As I talked about in Thursday's blog ("When a Downtrend May Not Be a Downtrend"), technical turn signals are not often clear cut. They can be murky at times, allowing for creative interpretation by analysts. Other times though, the picture of a key market turn is as clear as a cold winter morning. Such is the case in February gold this week.
Take a look at the attached weekly chart and the outlook for gold is easily spotted. This week's action saw the Feb contract post a new low of $1,181.40 before rallying to a new high of $1,238.30 (so far). All that is left to establish a clear-cut key bullish reversal is a close above last week's settlement of $1,214.00. As of this writing (Feb gold is at $1,233.90), the likelihood of this happening looks strong.
This key bullish reversal, signaling a move to a secondary (intermediate-term) uptrend confirms a change in momentum seen last week when the contract posted a narrow range from $1,218.90 to $1,191.80. Notice that weekly stochastics (bottom study) established a bullish crossover with the faster moving blue line crossing above the slower moving red line, with both below the oversold level of 20%. For the record, the readings of weekly stochastics at last Friday's settlement were 13.3% (fast line) and 12.7% (slow line).

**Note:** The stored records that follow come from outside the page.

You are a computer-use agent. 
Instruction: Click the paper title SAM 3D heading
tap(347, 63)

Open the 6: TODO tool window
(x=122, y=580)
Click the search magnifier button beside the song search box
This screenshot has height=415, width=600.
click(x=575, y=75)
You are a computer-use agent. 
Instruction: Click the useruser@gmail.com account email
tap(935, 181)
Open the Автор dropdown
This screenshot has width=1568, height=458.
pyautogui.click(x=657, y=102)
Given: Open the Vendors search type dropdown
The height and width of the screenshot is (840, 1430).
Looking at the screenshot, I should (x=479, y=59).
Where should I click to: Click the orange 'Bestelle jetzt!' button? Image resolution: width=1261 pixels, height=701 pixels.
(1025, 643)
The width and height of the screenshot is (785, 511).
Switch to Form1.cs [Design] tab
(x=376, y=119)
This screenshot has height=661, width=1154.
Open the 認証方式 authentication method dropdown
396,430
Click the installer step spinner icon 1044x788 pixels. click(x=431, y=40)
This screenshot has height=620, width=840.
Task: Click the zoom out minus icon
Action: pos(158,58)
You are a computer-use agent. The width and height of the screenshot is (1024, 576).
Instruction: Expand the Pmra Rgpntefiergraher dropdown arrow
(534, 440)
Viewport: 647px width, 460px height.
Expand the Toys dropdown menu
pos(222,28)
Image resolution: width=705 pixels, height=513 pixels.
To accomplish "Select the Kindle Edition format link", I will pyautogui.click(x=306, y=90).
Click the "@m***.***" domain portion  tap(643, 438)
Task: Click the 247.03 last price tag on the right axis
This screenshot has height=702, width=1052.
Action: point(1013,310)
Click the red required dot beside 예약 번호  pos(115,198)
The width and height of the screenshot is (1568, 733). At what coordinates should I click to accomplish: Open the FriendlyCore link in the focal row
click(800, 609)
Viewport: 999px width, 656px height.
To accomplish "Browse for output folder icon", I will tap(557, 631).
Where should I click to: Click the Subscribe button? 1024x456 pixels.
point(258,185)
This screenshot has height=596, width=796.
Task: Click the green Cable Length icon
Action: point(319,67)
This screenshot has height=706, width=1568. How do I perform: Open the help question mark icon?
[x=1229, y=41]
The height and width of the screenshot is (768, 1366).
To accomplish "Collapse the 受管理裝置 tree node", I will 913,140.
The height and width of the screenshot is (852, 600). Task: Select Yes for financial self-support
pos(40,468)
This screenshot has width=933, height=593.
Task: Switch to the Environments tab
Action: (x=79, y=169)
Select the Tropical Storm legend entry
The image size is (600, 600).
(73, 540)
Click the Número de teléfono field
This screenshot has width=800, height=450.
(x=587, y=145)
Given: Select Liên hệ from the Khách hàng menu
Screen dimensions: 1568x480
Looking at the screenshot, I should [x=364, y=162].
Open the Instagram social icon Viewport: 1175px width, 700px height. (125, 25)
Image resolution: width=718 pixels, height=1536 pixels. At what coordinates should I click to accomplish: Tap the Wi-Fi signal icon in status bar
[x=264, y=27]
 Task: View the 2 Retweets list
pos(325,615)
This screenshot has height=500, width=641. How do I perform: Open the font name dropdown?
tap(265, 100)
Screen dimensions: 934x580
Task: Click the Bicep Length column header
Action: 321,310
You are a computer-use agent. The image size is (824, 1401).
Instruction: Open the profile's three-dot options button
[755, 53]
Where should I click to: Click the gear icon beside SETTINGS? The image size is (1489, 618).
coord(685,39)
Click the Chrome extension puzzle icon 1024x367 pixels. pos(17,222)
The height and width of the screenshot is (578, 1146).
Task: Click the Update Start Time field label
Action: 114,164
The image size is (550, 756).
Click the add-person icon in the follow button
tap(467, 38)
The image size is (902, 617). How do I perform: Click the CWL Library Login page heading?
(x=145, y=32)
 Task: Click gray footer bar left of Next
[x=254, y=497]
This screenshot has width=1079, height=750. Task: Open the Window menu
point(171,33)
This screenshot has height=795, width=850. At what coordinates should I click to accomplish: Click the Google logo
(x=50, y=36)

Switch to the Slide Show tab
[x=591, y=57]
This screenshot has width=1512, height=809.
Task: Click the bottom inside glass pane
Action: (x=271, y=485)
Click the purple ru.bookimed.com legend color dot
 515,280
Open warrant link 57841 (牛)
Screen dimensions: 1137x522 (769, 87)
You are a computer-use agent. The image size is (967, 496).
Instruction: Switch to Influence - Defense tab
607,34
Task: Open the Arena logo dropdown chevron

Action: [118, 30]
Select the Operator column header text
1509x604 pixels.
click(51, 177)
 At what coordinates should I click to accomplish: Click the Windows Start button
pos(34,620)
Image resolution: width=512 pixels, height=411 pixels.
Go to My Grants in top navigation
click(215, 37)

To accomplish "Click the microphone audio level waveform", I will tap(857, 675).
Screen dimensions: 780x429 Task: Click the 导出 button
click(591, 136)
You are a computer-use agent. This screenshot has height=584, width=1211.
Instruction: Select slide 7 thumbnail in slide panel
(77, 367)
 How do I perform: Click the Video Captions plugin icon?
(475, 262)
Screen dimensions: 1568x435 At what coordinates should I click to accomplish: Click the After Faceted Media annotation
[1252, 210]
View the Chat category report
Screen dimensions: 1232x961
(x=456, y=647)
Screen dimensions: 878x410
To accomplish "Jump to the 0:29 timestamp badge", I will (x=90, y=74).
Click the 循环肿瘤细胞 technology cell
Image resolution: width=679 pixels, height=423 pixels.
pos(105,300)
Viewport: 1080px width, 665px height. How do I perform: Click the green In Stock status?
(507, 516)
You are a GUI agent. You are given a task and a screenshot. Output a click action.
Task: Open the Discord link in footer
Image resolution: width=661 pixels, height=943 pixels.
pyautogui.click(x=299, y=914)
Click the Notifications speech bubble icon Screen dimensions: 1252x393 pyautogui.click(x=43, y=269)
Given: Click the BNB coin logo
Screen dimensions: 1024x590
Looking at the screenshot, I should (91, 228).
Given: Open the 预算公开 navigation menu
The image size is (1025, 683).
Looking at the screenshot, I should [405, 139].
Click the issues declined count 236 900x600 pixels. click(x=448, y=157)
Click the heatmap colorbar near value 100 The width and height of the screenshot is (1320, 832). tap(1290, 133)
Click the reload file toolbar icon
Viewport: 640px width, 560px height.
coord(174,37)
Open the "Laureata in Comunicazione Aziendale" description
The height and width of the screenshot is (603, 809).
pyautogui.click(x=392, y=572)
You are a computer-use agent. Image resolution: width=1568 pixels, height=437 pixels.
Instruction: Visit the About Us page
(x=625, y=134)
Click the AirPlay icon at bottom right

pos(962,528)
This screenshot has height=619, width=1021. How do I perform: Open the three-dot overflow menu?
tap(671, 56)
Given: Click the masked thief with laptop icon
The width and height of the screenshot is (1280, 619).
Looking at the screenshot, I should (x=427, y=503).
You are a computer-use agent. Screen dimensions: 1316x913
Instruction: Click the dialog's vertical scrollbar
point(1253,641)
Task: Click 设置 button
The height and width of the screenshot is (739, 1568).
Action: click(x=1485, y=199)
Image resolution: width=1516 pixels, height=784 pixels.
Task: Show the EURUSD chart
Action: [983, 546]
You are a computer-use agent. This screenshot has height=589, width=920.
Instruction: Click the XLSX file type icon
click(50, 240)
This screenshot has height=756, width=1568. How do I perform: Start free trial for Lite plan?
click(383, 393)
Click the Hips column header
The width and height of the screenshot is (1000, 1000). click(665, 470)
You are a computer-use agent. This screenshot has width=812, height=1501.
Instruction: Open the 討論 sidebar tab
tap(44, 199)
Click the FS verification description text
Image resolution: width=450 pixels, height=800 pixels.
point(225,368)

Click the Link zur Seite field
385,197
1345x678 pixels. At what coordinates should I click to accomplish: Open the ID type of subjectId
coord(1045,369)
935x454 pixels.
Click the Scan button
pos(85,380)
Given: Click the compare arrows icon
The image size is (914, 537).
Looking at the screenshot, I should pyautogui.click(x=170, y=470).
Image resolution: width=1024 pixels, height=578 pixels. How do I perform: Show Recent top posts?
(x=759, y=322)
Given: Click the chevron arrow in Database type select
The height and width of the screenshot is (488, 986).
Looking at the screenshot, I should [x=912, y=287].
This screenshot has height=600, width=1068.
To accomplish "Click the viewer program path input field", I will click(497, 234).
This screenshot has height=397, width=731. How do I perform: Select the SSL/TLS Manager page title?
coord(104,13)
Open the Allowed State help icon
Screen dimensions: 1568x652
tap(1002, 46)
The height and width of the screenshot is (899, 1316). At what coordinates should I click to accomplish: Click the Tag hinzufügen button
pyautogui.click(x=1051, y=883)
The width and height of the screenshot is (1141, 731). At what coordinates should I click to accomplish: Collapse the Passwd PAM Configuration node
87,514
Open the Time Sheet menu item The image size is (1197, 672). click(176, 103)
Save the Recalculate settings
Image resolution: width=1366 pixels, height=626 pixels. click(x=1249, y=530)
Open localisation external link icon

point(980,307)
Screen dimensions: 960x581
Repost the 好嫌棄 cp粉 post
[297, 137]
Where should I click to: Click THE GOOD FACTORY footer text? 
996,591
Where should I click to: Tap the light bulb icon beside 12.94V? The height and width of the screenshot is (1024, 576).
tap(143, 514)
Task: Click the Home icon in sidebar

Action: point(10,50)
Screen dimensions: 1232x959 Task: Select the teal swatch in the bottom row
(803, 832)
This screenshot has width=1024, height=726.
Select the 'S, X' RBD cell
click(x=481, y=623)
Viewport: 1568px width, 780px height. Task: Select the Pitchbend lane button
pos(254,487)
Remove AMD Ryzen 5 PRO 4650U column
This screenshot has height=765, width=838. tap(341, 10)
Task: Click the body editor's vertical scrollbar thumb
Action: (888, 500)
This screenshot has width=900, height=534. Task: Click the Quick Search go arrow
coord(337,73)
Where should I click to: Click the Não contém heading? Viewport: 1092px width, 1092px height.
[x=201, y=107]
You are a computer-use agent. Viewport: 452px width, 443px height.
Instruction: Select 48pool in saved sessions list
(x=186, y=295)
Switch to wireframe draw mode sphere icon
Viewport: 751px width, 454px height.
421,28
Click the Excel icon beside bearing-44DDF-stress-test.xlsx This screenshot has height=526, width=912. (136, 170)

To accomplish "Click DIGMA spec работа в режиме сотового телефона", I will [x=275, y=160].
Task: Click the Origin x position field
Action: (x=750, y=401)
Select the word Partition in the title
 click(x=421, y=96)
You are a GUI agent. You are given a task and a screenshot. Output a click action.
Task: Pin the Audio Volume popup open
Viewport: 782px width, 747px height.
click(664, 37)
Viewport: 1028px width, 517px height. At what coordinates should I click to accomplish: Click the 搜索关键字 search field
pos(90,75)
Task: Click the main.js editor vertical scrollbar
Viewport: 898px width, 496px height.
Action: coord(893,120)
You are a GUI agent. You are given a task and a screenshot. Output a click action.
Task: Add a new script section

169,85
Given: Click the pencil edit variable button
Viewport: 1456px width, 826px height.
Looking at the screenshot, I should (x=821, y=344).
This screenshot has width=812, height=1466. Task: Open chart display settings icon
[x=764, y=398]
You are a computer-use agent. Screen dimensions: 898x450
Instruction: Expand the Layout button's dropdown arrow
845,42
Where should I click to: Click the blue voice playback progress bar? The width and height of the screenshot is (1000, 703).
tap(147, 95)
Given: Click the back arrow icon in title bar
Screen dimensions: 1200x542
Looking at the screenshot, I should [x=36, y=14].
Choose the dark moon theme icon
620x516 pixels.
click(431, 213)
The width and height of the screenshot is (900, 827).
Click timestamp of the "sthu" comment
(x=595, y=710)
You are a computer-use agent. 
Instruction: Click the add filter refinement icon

The combination of a bullish crossover by stochastics and a key bullish reversal by the more active February contract sets the stage for a potential solid rally in the gold market. The initial target is $1,422.00, a price that marks the 38.2% retracement level of the previous downtrend from $1,811.30 through this week's low. Also notice that this resistance level held the interim rally off the late June 2013 low of $1,187.90.